◆ **Your instructions**
The data below must be copied in full and without any change.

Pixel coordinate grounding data

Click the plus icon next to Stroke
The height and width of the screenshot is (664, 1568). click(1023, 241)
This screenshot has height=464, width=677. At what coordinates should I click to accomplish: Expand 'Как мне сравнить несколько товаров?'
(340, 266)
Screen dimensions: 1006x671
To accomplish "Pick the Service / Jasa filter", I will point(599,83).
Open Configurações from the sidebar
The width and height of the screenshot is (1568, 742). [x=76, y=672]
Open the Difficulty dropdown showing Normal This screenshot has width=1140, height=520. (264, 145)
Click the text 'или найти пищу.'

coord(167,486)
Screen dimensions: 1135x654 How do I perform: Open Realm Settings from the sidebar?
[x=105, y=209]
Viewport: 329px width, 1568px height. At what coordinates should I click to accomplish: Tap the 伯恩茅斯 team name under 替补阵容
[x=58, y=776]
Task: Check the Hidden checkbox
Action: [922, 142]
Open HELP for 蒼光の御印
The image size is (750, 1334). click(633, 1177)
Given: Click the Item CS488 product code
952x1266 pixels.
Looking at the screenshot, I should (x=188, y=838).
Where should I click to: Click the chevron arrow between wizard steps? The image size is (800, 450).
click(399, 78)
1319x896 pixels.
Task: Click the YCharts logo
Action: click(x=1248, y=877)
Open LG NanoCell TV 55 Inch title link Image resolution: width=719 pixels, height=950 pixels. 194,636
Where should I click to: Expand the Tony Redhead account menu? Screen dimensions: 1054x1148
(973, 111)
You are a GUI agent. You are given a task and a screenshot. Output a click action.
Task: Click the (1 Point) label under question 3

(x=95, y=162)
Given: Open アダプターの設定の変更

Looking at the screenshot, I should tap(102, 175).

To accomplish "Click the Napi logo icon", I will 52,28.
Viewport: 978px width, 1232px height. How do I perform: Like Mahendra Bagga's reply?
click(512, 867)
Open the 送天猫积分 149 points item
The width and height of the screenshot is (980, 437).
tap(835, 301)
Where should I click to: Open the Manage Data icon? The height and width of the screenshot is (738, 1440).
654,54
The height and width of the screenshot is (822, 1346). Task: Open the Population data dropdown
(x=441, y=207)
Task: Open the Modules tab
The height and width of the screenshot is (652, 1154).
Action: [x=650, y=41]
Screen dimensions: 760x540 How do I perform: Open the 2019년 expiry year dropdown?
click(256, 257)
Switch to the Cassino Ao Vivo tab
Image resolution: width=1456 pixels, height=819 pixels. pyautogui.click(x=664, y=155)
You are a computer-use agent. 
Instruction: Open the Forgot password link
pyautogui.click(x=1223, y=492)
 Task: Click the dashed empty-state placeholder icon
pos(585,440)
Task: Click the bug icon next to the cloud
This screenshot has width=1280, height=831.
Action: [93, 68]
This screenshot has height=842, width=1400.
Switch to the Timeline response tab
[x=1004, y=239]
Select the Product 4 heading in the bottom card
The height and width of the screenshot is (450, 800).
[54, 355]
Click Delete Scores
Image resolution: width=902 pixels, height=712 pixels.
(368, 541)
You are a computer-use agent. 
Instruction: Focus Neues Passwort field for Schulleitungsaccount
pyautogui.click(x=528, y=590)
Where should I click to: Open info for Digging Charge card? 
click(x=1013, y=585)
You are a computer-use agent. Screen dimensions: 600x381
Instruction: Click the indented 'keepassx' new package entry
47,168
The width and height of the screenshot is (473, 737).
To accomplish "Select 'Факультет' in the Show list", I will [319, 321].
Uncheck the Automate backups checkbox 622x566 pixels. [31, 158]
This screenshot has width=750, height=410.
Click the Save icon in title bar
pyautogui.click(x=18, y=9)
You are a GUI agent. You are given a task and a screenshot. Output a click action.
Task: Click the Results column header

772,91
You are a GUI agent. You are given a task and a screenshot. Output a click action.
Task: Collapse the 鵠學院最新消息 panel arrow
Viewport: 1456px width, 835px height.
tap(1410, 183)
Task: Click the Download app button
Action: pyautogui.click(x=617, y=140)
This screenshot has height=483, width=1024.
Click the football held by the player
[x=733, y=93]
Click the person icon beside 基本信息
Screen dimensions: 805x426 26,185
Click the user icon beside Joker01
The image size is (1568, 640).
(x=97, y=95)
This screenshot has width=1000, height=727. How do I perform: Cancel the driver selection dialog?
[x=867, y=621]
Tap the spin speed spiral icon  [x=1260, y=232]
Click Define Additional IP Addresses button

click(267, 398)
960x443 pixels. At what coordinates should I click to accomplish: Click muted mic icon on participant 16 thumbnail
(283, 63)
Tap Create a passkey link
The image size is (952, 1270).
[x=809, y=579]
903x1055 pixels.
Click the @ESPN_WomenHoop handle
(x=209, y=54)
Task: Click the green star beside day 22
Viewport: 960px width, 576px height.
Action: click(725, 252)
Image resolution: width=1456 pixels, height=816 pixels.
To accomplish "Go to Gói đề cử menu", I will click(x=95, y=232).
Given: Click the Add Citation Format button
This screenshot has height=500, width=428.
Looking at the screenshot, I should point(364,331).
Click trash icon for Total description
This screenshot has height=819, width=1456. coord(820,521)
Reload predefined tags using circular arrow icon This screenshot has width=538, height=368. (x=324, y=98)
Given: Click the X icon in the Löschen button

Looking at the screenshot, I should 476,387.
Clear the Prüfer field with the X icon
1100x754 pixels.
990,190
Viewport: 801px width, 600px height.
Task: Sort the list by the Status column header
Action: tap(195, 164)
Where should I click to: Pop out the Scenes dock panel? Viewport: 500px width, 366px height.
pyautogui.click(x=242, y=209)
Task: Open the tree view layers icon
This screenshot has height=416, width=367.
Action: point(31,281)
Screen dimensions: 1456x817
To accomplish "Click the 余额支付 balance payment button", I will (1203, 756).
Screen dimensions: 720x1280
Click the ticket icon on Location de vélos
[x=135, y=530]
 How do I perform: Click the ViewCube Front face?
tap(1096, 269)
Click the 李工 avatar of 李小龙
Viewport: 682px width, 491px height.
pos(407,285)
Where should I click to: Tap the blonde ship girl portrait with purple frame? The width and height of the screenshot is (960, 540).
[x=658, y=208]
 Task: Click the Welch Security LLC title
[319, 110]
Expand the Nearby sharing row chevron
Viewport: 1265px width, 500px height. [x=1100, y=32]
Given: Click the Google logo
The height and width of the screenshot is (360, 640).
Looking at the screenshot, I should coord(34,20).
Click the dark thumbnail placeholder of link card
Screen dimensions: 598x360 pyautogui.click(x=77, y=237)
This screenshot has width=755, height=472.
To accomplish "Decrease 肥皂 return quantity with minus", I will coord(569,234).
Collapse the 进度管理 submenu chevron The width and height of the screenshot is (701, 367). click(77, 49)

◆ **Written reply**
Click the plus icon next to Stroke
The height and width of the screenshot is (664, 1568). click(1023, 241)
This screenshot has height=464, width=677. At what coordinates should I click to accomplish: Expand 'Как мне сравнить несколько товаров?'
(340, 266)
Screen dimensions: 1006x671
To accomplish "Pick the Service / Jasa filter", I will point(599,83).
Open Configurações from the sidebar
The width and height of the screenshot is (1568, 742). [x=76, y=672]
Open the Difficulty dropdown showing Normal This screenshot has width=1140, height=520. (264, 145)
Click the text 'или найти пищу.'

coord(167,486)
Screen dimensions: 1135x654 How do I perform: Open Realm Settings from the sidebar?
[x=105, y=209]
Viewport: 329px width, 1568px height. At what coordinates should I click to accomplish: Tap the 伯恩茅斯 team name under 替补阵容
[x=58, y=776]
Task: Check the Hidden checkbox
Action: [922, 142]
Open HELP for 蒼光の御印
The image size is (750, 1334). click(633, 1177)
Given: Click the Item CS488 product code
952x1266 pixels.
Looking at the screenshot, I should (x=188, y=838).
Where should I click to: Click the chevron arrow between wizard steps? The image size is (800, 450).
click(399, 78)
1319x896 pixels.
Task: Click the YCharts logo
Action: click(x=1248, y=877)
Open LG NanoCell TV 55 Inch title link Image resolution: width=719 pixels, height=950 pixels. 194,636
Where should I click to: Expand the Tony Redhead account menu? Screen dimensions: 1054x1148
(973, 111)
You are a GUI agent. You are given a task and a screenshot. Output a click action.
Task: Click the (1 Point) label under question 3

(x=95, y=162)
Given: Open アダプターの設定の変更

Looking at the screenshot, I should tap(102, 175).

To accomplish "Click the Napi logo icon", I will 52,28.
Viewport: 978px width, 1232px height. How do I perform: Like Mahendra Bagga's reply?
click(512, 867)
Open the 送天猫积分 149 points item
The width and height of the screenshot is (980, 437).
tap(835, 301)
Where should I click to: Open the Manage Data icon? The height and width of the screenshot is (738, 1440).
654,54
The height and width of the screenshot is (822, 1346). Task: Open the Population data dropdown
(x=441, y=207)
Task: Open the Modules tab
The height and width of the screenshot is (652, 1154).
Action: [x=650, y=41]
Screen dimensions: 760x540 How do I perform: Open the 2019년 expiry year dropdown?
click(256, 257)
Switch to the Cassino Ao Vivo tab
Image resolution: width=1456 pixels, height=819 pixels. pyautogui.click(x=664, y=155)
You are a computer-use agent. 
Instruction: Open the Forgot password link
pyautogui.click(x=1223, y=492)
 Task: Click the dashed empty-state placeholder icon
pos(585,440)
Task: Click the bug icon next to the cloud
This screenshot has width=1280, height=831.
Action: [93, 68]
This screenshot has height=842, width=1400.
Switch to the Timeline response tab
[x=1004, y=239]
Select the Product 4 heading in the bottom card
The height and width of the screenshot is (450, 800).
[54, 355]
Click Delete Scores
Image resolution: width=902 pixels, height=712 pixels.
(368, 541)
You are a computer-use agent. 
Instruction: Focus Neues Passwort field for Schulleitungsaccount
pyautogui.click(x=528, y=590)
Where should I click to: Open info for Digging Charge card? 
click(x=1013, y=585)
You are a computer-use agent. Screen dimensions: 600x381
Instruction: Click the indented 'keepassx' new package entry
47,168
The width and height of the screenshot is (473, 737).
To accomplish "Select 'Факультет' in the Show list", I will [319, 321].
Uncheck the Automate backups checkbox 622x566 pixels. [31, 158]
This screenshot has width=750, height=410.
Click the Save icon in title bar
pyautogui.click(x=18, y=9)
You are a GUI agent. You are given a task and a screenshot. Output a click action.
Task: Click the Results column header

772,91
You are a GUI agent. You are given a task and a screenshot. Output a click action.
Task: Collapse the 鵠學院最新消息 panel arrow
Viewport: 1456px width, 835px height.
tap(1410, 183)
Task: Click the Download app button
Action: pyautogui.click(x=617, y=140)
This screenshot has height=483, width=1024.
Click the football held by the player
[x=733, y=93]
Click the person icon beside 基本信息
Screen dimensions: 805x426 26,185
Click the user icon beside Joker01
The image size is (1568, 640).
(x=97, y=95)
This screenshot has width=1000, height=727. How do I perform: Cancel the driver selection dialog?
[x=867, y=621]
Tap the spin speed spiral icon  [x=1260, y=232]
Click Define Additional IP Addresses button

click(267, 398)
960x443 pixels. At what coordinates should I click to accomplish: Click muted mic icon on participant 16 thumbnail
(283, 63)
Tap Create a passkey link
The image size is (952, 1270).
[x=809, y=579]
903x1055 pixels.
Click the @ESPN_WomenHoop handle
(x=209, y=54)
Task: Click the green star beside day 22
Viewport: 960px width, 576px height.
Action: click(725, 252)
Image resolution: width=1456 pixels, height=816 pixels.
To accomplish "Go to Gói đề cử menu", I will click(x=95, y=232).
Given: Click the Add Citation Format button
This screenshot has height=500, width=428.
Looking at the screenshot, I should point(364,331).
Click trash icon for Total description
This screenshot has height=819, width=1456. coord(820,521)
Reload predefined tags using circular arrow icon This screenshot has width=538, height=368. (x=324, y=98)
Given: Click the X icon in the Löschen button

Looking at the screenshot, I should 476,387.
Clear the Prüfer field with the X icon
1100x754 pixels.
990,190
Viewport: 801px width, 600px height.
Task: Sort the list by the Status column header
Action: tap(195, 164)
Where should I click to: Pop out the Scenes dock panel? Viewport: 500px width, 366px height.
pyautogui.click(x=242, y=209)
Task: Open the tree view layers icon
This screenshot has height=416, width=367.
Action: point(31,281)
Screen dimensions: 1456x817
To accomplish "Click the 余额支付 balance payment button", I will (1203, 756).
Screen dimensions: 720x1280
Click the ticket icon on Location de vélos
[x=135, y=530]
 How do I perform: Click the ViewCube Front face?
tap(1096, 269)
Click the 李工 avatar of 李小龙
Viewport: 682px width, 491px height.
pos(407,285)
Where should I click to: Tap the blonde ship girl portrait with purple frame? The width and height of the screenshot is (960, 540).
[x=658, y=208]
 Task: Click the Welch Security LLC title
[319, 110]
Expand the Nearby sharing row chevron
Viewport: 1265px width, 500px height. [x=1100, y=32]
Given: Click the Google logo
The height and width of the screenshot is (360, 640).
Looking at the screenshot, I should coord(34,20).
Click the dark thumbnail placeholder of link card
Screen dimensions: 598x360 pyautogui.click(x=77, y=237)
This screenshot has width=755, height=472.
To accomplish "Decrease 肥皂 return quantity with minus", I will coord(569,234).
Collapse the 进度管理 submenu chevron The width and height of the screenshot is (701, 367). click(77, 49)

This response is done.